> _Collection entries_
------------------------------------------------

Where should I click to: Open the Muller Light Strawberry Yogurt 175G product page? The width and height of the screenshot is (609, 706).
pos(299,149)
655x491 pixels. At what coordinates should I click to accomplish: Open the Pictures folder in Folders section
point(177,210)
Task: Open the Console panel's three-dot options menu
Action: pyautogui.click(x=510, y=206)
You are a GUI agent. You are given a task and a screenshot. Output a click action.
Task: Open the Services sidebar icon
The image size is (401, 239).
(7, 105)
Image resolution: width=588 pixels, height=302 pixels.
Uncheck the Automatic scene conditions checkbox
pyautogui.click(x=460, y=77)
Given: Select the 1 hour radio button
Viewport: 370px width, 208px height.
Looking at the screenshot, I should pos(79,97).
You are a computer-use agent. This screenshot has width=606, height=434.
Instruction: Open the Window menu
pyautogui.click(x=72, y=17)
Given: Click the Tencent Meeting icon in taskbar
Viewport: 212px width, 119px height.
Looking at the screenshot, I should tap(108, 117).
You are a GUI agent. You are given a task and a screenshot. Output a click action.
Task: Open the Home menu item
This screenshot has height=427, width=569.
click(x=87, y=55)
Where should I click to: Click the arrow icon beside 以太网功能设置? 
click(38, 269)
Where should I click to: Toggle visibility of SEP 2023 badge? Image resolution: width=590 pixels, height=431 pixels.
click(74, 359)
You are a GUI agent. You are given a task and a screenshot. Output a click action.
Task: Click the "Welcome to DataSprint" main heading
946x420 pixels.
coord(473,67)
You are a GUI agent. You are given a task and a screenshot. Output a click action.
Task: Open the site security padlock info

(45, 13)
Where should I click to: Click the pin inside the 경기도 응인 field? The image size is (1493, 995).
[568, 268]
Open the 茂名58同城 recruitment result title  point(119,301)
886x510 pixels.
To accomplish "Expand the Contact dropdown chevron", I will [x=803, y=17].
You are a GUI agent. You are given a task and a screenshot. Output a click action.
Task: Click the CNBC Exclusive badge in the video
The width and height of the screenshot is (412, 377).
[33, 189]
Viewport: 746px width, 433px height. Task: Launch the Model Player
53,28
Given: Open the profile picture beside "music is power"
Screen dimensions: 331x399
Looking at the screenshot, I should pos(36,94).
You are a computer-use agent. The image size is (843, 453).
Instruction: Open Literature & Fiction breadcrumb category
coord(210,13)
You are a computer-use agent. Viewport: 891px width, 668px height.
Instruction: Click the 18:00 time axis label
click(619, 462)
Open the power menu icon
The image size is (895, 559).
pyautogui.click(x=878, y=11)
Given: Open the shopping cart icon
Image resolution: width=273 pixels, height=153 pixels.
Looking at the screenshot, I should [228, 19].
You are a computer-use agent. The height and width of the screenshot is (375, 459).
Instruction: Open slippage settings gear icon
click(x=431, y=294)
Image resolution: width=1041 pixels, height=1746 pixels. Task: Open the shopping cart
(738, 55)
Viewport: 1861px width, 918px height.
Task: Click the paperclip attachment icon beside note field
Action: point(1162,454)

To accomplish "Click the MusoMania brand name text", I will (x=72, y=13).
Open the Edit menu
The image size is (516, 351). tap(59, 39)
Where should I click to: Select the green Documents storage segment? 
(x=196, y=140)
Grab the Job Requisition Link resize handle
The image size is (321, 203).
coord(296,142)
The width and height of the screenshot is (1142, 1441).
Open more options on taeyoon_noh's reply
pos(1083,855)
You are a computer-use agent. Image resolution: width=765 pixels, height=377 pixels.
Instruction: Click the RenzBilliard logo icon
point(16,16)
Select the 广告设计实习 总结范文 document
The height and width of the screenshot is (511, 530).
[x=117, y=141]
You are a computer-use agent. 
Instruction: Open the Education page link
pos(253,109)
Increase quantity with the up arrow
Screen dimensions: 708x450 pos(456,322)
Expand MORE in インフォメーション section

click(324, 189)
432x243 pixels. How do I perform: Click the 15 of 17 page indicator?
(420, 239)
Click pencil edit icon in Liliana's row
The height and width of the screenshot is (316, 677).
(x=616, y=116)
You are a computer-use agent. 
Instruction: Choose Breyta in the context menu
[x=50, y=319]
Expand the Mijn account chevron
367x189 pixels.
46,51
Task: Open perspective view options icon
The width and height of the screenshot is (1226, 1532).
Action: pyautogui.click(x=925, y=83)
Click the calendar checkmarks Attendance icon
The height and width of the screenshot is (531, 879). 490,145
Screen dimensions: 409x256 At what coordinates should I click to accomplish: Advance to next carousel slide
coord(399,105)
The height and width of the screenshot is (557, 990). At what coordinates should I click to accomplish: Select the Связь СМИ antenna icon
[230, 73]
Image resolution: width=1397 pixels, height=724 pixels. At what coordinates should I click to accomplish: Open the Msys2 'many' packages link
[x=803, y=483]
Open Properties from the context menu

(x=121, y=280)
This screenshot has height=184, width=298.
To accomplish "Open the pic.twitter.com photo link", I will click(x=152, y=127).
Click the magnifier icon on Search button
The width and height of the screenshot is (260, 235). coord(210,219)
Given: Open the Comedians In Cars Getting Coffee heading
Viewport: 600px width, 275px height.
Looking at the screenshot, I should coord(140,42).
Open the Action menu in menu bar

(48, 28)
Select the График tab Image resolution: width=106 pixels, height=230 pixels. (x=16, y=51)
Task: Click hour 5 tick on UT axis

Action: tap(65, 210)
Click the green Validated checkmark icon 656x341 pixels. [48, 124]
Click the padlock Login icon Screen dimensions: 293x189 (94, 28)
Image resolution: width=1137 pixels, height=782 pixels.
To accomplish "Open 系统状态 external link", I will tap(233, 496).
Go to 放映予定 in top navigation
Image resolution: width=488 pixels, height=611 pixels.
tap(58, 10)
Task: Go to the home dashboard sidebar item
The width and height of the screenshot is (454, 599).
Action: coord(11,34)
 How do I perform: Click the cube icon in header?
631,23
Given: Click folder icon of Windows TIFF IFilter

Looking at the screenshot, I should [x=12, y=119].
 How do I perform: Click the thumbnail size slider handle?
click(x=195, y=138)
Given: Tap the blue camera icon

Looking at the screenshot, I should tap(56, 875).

------------------------------------------------

> _EXERCISE BRIEF_
Go through the data and copy each line exactly as it was written.

> _THE COMPLETED TASK_
Where should I click to: Open the Muller Light Strawberry Yogurt 175G product page? The width and height of the screenshot is (609, 706).
pos(299,149)
655x491 pixels. At what coordinates should I click to accomplish: Open the Pictures folder in Folders section
point(177,210)
Task: Open the Console panel's three-dot options menu
Action: pyautogui.click(x=510, y=206)
You are a GUI agent. You are given a task and a screenshot. Output a click action.
Task: Open the Services sidebar icon
The image size is (401, 239).
(7, 105)
Image resolution: width=588 pixels, height=302 pixels.
Uncheck the Automatic scene conditions checkbox
pyautogui.click(x=460, y=77)
Given: Select the 1 hour radio button
Viewport: 370px width, 208px height.
Looking at the screenshot, I should pos(79,97).
You are a computer-use agent. This screenshot has width=606, height=434.
Instruction: Open the Window menu
pyautogui.click(x=72, y=17)
Given: Click the Tencent Meeting icon in taskbar
Viewport: 212px width, 119px height.
Looking at the screenshot, I should tap(108, 117).
You are a GUI agent. You are given a task and a screenshot. Output a click action.
Task: Open the Home menu item
This screenshot has height=427, width=569.
click(x=87, y=55)
Where should I click to: Click the arrow icon beside 以太网功能设置? 
click(38, 269)
Where should I click to: Toggle visibility of SEP 2023 badge? Image resolution: width=590 pixels, height=431 pixels.
click(74, 359)
You are a GUI agent. You are given a task and a screenshot. Output a click action.
Task: Click the "Welcome to DataSprint" main heading
946x420 pixels.
coord(473,67)
You are a GUI agent. You are given a task and a screenshot. Output a click action.
Task: Open the site security padlock info

(45, 13)
Where should I click to: Click the pin inside the 경기도 응인 field? The image size is (1493, 995).
[568, 268]
Open the 茂名58同城 recruitment result title  point(119,301)
886x510 pixels.
To accomplish "Expand the Contact dropdown chevron", I will [x=803, y=17].
You are a GUI agent. You are given a task and a screenshot. Output a click action.
Task: Click the CNBC Exclusive badge in the video
The width and height of the screenshot is (412, 377).
[33, 189]
Viewport: 746px width, 433px height. Task: Launch the Model Player
53,28
Given: Open the profile picture beside "music is power"
Screen dimensions: 331x399
Looking at the screenshot, I should pos(36,94).
You are a computer-use agent. The image size is (843, 453).
Instruction: Open Literature & Fiction breadcrumb category
coord(210,13)
You are a computer-use agent. Viewport: 891px width, 668px height.
Instruction: Click the 18:00 time axis label
click(619, 462)
Open the power menu icon
The image size is (895, 559).
pyautogui.click(x=878, y=11)
Given: Open the shopping cart icon
Image resolution: width=273 pixels, height=153 pixels.
Looking at the screenshot, I should [228, 19].
You are a computer-use agent. The height and width of the screenshot is (375, 459).
Instruction: Open slippage settings gear icon
click(x=431, y=294)
Image resolution: width=1041 pixels, height=1746 pixels. Task: Open the shopping cart
(738, 55)
Viewport: 1861px width, 918px height.
Task: Click the paperclip attachment icon beside note field
Action: point(1162,454)

To accomplish "Click the MusoMania brand name text", I will (x=72, y=13).
Open the Edit menu
The image size is (516, 351). tap(59, 39)
Where should I click to: Select the green Documents storage segment? 
(x=196, y=140)
Grab the Job Requisition Link resize handle
The image size is (321, 203).
coord(296,142)
The width and height of the screenshot is (1142, 1441).
Open more options on taeyoon_noh's reply
pos(1083,855)
You are a computer-use agent. Image resolution: width=765 pixels, height=377 pixels.
Instruction: Click the RenzBilliard logo icon
point(16,16)
Select the 广告设计实习 总结范文 document
The height and width of the screenshot is (511, 530).
[x=117, y=141]
You are a computer-use agent. 
Instruction: Open the Education page link
pos(253,109)
Increase quantity with the up arrow
Screen dimensions: 708x450 pos(456,322)
Expand MORE in インフォメーション section

click(324, 189)
432x243 pixels. How do I perform: Click the 15 of 17 page indicator?
(420, 239)
Click pencil edit icon in Liliana's row
The height and width of the screenshot is (316, 677).
(x=616, y=116)
You are a computer-use agent. 
Instruction: Choose Breyta in the context menu
[x=50, y=319]
Expand the Mijn account chevron
367x189 pixels.
46,51
Task: Open perspective view options icon
The width and height of the screenshot is (1226, 1532).
Action: pyautogui.click(x=925, y=83)
Click the calendar checkmarks Attendance icon
The height and width of the screenshot is (531, 879). 490,145
Screen dimensions: 409x256 At what coordinates should I click to accomplish: Advance to next carousel slide
coord(399,105)
The height and width of the screenshot is (557, 990). At what coordinates should I click to accomplish: Select the Связь СМИ antenna icon
[230, 73]
Image resolution: width=1397 pixels, height=724 pixels. At what coordinates should I click to accomplish: Open the Msys2 'many' packages link
[x=803, y=483]
Open Properties from the context menu

(x=121, y=280)
This screenshot has height=184, width=298.
To accomplish "Open the pic.twitter.com photo link", I will click(x=152, y=127).
Click the magnifier icon on Search button
The width and height of the screenshot is (260, 235). coord(210,219)
Given: Open the Comedians In Cars Getting Coffee heading
Viewport: 600px width, 275px height.
Looking at the screenshot, I should coord(140,42).
Open the Action menu in menu bar

(48, 28)
Select the График tab Image resolution: width=106 pixels, height=230 pixels. (x=16, y=51)
Task: Click hour 5 tick on UT axis

Action: tap(65, 210)
Click the green Validated checkmark icon 656x341 pixels. [48, 124]
Click the padlock Login icon Screen dimensions: 293x189 (94, 28)
Image resolution: width=1137 pixels, height=782 pixels.
To accomplish "Open 系统状态 external link", I will tap(233, 496).
Go to 放映予定 in top navigation
Image resolution: width=488 pixels, height=611 pixels.
tap(58, 10)
Task: Go to the home dashboard sidebar item
The width and height of the screenshot is (454, 599).
Action: coord(11,34)
 How do I perform: Click the cube icon in header?
631,23
Given: Click folder icon of Windows TIFF IFilter

Looking at the screenshot, I should [x=12, y=119].
 How do I perform: Click the thumbnail size slider handle?
click(x=195, y=138)
Given: Tap the blue camera icon

Looking at the screenshot, I should tap(56, 875).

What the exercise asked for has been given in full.